Instruction -> Copy the data below word for word, beginning at the line that contains "Click the Accessibility icon" and stopping after the line that contains "point(316,67)".

▬▬▬▬▬▬▬▬▬▬

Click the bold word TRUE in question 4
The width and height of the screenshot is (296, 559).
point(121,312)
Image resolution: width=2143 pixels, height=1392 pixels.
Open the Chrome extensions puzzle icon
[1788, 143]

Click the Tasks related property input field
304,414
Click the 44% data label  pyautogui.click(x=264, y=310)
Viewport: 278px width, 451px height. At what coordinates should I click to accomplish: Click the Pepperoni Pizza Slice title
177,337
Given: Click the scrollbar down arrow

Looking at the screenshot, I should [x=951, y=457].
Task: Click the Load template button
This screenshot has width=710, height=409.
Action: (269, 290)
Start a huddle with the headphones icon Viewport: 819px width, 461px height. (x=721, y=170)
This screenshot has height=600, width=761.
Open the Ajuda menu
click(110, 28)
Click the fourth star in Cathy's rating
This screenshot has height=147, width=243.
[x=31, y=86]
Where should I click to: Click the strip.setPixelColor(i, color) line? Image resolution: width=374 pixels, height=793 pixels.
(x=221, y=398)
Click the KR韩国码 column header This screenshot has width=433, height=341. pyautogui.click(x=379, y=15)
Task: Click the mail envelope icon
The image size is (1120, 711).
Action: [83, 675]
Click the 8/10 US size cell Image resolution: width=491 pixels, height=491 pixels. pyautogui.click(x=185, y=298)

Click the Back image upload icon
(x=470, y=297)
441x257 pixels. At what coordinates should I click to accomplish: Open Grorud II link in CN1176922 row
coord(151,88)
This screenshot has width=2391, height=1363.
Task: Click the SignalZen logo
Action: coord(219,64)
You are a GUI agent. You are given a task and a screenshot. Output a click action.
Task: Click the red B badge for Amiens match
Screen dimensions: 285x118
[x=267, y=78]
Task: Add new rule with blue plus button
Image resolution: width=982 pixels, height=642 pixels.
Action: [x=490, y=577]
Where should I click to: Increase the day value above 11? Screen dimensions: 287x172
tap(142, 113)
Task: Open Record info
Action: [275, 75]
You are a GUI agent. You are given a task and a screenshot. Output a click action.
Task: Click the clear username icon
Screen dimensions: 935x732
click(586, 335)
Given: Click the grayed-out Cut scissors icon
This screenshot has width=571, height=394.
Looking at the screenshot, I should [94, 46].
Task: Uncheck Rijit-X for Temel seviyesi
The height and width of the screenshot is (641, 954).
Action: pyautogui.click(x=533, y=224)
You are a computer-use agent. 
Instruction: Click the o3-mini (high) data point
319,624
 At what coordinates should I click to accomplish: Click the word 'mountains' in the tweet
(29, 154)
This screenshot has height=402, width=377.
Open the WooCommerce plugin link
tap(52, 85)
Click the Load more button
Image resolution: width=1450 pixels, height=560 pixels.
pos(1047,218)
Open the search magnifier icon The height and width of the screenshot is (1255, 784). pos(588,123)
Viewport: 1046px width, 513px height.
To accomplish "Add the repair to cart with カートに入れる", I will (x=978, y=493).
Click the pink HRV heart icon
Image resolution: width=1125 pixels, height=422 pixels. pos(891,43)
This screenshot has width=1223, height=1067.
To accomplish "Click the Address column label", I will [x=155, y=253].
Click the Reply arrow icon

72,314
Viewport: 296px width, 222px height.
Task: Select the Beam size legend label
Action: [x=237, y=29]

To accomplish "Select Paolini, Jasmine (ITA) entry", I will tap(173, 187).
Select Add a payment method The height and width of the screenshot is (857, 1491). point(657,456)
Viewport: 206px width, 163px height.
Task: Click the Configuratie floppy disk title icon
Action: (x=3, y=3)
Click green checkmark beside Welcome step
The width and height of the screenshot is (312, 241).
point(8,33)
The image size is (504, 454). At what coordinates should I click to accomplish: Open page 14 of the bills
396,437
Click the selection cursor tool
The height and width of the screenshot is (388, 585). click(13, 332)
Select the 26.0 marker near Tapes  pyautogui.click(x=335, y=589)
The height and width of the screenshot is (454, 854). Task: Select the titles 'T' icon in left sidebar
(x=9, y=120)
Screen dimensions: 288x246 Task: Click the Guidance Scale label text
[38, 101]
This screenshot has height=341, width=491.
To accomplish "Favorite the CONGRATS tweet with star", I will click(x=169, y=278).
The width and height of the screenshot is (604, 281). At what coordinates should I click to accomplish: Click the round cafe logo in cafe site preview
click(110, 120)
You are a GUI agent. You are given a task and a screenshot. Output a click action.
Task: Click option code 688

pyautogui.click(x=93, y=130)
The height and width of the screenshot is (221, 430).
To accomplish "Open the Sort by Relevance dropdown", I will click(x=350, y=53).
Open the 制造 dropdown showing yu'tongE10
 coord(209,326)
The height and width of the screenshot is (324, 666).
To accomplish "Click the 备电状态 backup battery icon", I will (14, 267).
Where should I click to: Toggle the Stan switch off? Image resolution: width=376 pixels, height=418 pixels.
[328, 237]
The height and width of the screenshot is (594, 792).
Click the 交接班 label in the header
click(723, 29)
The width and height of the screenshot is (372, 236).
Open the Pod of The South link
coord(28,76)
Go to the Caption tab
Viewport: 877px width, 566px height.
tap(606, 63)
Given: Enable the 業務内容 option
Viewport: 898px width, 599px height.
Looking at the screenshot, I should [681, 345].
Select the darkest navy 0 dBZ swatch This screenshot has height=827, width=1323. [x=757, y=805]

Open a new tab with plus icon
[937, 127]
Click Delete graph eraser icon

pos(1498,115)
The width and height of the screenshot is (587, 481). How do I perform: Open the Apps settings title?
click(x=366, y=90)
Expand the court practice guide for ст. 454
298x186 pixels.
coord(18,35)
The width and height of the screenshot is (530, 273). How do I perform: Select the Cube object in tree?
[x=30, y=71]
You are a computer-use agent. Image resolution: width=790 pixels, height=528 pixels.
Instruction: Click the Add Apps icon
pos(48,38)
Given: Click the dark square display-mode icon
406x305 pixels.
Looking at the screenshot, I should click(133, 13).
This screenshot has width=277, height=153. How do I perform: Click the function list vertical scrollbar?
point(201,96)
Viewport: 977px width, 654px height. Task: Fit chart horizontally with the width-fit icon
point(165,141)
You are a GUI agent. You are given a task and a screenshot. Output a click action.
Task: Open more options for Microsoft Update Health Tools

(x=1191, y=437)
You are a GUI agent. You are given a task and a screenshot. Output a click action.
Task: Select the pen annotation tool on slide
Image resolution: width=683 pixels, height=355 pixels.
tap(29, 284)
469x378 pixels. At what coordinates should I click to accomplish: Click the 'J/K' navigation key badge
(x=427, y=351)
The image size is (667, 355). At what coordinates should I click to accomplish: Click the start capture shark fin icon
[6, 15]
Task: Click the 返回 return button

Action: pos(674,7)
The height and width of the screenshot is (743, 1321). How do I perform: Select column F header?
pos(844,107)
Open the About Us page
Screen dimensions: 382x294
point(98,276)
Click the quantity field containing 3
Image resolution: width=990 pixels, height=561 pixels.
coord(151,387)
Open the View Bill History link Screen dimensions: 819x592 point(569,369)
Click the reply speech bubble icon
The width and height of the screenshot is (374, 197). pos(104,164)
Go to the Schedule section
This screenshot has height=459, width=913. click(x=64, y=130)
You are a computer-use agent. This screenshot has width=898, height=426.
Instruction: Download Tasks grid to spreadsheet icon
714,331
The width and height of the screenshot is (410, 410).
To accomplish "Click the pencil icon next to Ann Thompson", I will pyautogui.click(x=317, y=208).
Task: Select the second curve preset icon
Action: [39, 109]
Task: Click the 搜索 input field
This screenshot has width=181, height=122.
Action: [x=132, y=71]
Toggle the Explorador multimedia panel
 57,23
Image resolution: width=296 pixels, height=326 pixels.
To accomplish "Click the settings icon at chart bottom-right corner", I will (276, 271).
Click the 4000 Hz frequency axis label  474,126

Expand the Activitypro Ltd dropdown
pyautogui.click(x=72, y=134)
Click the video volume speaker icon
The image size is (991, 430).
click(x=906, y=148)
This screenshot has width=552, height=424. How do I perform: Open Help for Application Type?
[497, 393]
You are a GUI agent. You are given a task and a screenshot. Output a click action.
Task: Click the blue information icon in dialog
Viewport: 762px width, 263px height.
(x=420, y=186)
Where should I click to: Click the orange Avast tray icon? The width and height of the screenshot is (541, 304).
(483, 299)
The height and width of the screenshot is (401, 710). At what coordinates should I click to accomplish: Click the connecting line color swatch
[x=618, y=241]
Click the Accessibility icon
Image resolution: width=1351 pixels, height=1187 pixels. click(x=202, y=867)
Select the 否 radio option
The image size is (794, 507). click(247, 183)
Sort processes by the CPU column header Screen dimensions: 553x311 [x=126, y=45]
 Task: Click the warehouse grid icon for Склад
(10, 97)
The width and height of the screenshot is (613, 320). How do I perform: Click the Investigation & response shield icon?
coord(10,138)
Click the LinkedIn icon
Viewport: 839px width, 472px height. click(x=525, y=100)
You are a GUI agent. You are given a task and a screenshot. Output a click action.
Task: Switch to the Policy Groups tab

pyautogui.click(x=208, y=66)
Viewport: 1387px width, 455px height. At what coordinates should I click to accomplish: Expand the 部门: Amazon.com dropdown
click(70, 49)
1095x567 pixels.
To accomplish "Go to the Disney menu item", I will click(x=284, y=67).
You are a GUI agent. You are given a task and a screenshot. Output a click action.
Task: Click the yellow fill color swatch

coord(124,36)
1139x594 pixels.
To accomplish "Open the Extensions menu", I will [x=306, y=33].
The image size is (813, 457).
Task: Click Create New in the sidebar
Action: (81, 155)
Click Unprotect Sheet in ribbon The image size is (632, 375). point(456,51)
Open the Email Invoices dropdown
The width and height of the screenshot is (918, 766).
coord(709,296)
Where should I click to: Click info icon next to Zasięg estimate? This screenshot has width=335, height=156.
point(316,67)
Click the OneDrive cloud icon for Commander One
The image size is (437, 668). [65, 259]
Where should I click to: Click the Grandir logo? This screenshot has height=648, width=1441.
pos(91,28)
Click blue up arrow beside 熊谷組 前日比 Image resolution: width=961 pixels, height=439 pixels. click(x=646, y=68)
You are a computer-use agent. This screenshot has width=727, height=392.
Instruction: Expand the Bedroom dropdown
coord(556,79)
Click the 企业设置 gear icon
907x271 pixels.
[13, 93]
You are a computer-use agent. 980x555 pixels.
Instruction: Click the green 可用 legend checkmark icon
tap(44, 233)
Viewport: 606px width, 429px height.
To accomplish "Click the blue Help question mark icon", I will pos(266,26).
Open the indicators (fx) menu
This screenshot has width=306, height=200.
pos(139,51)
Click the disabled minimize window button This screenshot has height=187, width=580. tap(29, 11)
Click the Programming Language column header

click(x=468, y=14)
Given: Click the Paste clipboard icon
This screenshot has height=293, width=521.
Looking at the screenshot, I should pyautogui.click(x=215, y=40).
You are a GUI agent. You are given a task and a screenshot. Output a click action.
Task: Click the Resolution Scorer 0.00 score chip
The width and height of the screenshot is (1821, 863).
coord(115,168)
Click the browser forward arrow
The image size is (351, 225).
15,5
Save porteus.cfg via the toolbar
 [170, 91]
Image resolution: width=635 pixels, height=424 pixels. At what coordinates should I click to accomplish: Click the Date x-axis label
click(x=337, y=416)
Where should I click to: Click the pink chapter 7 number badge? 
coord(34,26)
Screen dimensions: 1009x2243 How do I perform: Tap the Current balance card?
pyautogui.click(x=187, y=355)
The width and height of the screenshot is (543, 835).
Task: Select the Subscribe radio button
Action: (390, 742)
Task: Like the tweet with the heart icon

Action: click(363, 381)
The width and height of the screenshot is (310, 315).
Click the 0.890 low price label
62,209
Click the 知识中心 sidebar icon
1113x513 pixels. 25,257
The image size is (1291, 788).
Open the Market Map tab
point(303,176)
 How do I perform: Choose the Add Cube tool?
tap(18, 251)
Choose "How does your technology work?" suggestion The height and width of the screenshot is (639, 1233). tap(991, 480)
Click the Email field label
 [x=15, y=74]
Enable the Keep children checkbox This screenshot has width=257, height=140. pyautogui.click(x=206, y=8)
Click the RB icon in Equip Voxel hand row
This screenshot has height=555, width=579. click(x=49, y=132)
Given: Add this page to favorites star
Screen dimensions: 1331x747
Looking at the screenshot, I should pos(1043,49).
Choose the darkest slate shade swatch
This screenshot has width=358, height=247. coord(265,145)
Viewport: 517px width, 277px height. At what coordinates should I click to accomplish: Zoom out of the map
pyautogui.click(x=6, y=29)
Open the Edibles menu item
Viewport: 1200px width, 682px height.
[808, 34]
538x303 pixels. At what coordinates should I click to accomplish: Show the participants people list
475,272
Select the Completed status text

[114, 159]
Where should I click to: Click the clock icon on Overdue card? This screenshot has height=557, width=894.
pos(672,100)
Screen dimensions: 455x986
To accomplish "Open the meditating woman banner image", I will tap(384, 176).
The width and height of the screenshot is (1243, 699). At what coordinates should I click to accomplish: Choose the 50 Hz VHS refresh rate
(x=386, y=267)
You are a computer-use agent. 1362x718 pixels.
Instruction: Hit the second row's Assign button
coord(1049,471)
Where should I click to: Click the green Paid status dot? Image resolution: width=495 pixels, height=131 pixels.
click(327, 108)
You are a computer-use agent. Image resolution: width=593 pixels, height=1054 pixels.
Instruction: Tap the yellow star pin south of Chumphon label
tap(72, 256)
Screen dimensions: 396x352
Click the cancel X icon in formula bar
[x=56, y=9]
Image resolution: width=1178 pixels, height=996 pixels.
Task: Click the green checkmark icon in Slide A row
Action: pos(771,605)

▬▬▬▬▬▬▬▬▬▬

Answer to the task ->
Click the Accessibility icon
Image resolution: width=1351 pixels, height=1187 pixels. click(x=202, y=867)
Select the 否 radio option
The image size is (794, 507). click(247, 183)
Sort processes by the CPU column header Screen dimensions: 553x311 [x=126, y=45]
 Task: Click the warehouse grid icon for Склад
(10, 97)
The width and height of the screenshot is (613, 320). How do I perform: Click the Investigation & response shield icon?
coord(10,138)
Click the LinkedIn icon
Viewport: 839px width, 472px height. click(x=525, y=100)
You are a GUI agent. You are given a task and a screenshot. Output a click action.
Task: Switch to the Policy Groups tab

pyautogui.click(x=208, y=66)
Viewport: 1387px width, 455px height. At what coordinates should I click to accomplish: Expand the 部门: Amazon.com dropdown
click(70, 49)
1095x567 pixels.
To accomplish "Go to the Disney menu item", I will click(x=284, y=67).
You are a GUI agent. You are given a task and a screenshot. Output a click action.
Task: Click the yellow fill color swatch

coord(124,36)
1139x594 pixels.
To accomplish "Open the Extensions menu", I will [x=306, y=33].
The image size is (813, 457).
Task: Click Create New in the sidebar
Action: (81, 155)
Click Unprotect Sheet in ribbon The image size is (632, 375). point(456,51)
Open the Email Invoices dropdown
The width and height of the screenshot is (918, 766).
coord(709,296)
Where should I click to: Click info icon next to Zasięg estimate? This screenshot has width=335, height=156.
point(316,67)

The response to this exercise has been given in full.